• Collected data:
-- Opening Marker --

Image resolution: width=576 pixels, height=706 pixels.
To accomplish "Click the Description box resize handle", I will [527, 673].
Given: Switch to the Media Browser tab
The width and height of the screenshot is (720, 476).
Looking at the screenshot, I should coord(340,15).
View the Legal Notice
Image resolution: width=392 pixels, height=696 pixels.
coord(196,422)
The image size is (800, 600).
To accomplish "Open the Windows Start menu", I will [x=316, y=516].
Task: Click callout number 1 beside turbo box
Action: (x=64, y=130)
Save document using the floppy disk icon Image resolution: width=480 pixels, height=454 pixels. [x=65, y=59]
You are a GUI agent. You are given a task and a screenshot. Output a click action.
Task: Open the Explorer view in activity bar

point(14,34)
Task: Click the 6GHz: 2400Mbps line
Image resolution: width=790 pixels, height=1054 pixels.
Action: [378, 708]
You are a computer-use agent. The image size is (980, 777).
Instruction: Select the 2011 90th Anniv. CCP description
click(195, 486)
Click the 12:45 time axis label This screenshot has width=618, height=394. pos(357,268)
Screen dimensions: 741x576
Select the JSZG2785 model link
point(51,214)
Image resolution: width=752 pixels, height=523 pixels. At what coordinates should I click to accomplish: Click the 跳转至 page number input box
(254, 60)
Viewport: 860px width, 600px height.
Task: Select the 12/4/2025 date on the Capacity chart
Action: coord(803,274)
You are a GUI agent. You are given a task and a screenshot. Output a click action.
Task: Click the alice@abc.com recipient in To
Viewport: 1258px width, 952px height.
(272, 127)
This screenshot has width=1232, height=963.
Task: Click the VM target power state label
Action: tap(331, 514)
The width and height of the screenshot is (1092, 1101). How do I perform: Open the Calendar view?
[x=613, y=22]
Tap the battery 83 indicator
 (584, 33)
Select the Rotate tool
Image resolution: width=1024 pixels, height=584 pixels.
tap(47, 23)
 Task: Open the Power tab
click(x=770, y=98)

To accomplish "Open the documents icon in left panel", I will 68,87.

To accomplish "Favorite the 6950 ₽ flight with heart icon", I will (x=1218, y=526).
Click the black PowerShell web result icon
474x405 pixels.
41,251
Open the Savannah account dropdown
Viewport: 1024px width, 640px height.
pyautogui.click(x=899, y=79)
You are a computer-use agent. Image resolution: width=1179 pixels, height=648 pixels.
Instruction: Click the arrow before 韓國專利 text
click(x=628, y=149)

-- Closing Marker --

• Exercise details:
Find each line above that contains "agent", and copy those lines.

• Answer box:
You are a GUI agent. You are given a task and a screenshot. Output a click action.
You are a computer-use agent. The image size is (980, 777).
You are a GUI agent. You are given a task and a screenshot. Output a click action.
You are a computer-use agent. Image resolution: width=1179 pixels, height=648 pixels.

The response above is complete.